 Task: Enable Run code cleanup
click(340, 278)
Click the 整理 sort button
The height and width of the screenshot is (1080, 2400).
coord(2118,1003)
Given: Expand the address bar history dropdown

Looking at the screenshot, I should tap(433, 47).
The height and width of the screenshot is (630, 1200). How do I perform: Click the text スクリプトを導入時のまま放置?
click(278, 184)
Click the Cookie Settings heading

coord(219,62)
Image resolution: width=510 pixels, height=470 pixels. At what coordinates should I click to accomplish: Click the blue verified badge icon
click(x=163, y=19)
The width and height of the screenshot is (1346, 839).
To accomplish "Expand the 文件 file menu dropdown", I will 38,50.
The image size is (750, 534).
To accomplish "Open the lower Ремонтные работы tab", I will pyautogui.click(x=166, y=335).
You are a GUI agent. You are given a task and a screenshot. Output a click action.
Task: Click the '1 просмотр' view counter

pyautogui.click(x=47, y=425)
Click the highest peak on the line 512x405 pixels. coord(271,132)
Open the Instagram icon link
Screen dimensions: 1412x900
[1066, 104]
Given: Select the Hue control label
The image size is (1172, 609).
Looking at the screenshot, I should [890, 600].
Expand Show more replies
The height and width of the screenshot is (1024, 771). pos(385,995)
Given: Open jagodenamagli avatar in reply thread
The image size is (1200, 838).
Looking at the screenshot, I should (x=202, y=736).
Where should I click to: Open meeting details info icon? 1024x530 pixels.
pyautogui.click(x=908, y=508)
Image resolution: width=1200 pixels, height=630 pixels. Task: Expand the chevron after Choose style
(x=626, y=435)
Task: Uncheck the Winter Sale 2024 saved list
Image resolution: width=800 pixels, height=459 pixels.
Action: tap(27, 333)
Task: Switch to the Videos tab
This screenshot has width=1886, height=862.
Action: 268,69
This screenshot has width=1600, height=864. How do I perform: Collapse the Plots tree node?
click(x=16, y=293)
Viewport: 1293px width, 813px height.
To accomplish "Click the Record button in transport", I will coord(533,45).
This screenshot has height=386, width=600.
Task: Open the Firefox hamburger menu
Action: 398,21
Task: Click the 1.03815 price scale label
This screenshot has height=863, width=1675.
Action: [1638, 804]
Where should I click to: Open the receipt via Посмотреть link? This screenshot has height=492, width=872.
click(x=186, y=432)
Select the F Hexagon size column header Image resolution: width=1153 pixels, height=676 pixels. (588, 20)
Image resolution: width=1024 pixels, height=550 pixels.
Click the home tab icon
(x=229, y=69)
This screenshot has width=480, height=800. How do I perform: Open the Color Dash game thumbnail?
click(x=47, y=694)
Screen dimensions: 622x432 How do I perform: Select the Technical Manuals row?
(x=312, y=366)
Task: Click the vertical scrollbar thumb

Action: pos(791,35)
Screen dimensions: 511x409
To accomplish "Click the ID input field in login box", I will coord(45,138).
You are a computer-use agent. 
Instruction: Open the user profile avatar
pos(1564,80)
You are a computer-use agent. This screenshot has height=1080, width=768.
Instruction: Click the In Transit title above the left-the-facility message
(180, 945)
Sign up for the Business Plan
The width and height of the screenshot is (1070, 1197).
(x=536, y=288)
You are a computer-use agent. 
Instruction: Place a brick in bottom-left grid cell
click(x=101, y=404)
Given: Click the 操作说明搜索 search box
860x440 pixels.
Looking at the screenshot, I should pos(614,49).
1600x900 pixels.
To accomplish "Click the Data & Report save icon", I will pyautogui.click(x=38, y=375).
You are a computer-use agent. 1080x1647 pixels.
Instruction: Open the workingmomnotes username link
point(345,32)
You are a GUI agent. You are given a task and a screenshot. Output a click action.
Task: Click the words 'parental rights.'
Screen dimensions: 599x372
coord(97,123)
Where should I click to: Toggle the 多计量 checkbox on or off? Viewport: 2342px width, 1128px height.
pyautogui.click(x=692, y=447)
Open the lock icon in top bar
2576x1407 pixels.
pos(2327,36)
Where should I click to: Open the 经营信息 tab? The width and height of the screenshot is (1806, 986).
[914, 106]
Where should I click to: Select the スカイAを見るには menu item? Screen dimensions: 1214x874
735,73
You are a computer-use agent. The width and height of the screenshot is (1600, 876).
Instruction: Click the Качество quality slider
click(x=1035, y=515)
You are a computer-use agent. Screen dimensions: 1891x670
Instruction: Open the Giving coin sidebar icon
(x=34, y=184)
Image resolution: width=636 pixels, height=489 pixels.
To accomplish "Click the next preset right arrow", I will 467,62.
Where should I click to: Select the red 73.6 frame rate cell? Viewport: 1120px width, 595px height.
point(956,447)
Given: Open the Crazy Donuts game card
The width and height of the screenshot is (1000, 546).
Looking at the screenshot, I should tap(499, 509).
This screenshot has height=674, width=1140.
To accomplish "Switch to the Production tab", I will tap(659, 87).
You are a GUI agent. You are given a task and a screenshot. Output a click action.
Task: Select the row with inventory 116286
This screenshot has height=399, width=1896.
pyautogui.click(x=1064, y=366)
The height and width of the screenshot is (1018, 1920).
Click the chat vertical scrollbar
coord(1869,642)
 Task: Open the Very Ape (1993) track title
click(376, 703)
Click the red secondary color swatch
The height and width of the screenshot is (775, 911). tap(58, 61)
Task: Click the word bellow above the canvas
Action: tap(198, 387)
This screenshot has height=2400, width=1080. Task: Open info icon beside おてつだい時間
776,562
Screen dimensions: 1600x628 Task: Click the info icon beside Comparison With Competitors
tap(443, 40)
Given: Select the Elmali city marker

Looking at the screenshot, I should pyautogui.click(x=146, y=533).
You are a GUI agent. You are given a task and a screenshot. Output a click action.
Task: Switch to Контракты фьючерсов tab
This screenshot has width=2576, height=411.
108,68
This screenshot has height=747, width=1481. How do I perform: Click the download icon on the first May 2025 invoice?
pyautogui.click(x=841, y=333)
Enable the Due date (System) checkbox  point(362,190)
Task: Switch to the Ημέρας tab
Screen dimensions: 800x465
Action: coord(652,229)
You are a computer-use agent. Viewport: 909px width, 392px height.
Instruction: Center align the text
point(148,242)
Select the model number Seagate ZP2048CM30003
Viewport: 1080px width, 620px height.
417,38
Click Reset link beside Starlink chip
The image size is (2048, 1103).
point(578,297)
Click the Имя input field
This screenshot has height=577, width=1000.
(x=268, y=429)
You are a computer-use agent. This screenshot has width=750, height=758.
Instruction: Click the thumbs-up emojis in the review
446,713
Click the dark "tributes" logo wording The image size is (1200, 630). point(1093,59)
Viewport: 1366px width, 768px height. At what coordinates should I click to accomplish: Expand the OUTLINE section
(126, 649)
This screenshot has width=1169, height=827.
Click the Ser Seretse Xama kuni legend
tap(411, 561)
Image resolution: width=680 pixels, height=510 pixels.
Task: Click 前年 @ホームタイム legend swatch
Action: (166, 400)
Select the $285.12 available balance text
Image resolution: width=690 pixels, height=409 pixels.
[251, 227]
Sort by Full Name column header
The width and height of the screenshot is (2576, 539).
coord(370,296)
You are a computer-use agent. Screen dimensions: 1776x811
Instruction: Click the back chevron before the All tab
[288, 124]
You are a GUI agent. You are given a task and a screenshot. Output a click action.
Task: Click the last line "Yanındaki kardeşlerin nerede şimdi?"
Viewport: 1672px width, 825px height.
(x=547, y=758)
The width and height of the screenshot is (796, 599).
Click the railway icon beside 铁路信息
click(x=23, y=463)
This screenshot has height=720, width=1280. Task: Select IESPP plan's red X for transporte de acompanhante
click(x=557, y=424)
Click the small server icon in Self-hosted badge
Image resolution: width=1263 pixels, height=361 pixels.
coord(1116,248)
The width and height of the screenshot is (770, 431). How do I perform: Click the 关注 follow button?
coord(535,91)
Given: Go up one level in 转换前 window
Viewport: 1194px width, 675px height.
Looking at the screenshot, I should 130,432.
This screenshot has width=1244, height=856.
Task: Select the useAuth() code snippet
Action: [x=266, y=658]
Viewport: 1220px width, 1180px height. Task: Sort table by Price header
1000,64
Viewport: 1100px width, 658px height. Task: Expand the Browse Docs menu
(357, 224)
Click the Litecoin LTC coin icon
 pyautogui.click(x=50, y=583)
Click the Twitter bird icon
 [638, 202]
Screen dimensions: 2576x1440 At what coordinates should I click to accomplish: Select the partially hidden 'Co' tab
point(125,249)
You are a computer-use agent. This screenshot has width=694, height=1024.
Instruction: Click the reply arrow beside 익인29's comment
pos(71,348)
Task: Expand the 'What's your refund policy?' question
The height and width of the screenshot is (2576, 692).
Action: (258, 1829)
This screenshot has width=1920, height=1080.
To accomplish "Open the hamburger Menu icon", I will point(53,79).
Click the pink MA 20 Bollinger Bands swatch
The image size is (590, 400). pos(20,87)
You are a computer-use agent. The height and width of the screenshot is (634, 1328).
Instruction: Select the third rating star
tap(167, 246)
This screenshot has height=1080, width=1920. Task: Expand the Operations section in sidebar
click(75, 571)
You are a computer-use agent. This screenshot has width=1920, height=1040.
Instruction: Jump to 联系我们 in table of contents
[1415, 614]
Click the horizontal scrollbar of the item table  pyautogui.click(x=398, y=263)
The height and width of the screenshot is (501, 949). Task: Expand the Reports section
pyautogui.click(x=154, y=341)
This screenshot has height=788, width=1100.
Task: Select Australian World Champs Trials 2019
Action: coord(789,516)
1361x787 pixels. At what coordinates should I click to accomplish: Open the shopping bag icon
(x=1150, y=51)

- Directions for this task
From the line containing "This screenshot has height=1080, width=1920." to the final line above, output everything. Change nothing and add nothing.

- Solution to this task
This screenshot has height=1080, width=1920. Task: Expand the Operations section in sidebar
click(75, 571)
You are a computer-use agent. This screenshot has width=1920, height=1040.
Instruction: Jump to 联系我们 in table of contents
[1415, 614]
Click the horizontal scrollbar of the item table  pyautogui.click(x=398, y=263)
The height and width of the screenshot is (501, 949). Task: Expand the Reports section
pyautogui.click(x=154, y=341)
This screenshot has height=788, width=1100.
Task: Select Australian World Champs Trials 2019
Action: coord(789,516)
1361x787 pixels. At what coordinates should I click to accomplish: Open the shopping bag icon
(x=1150, y=51)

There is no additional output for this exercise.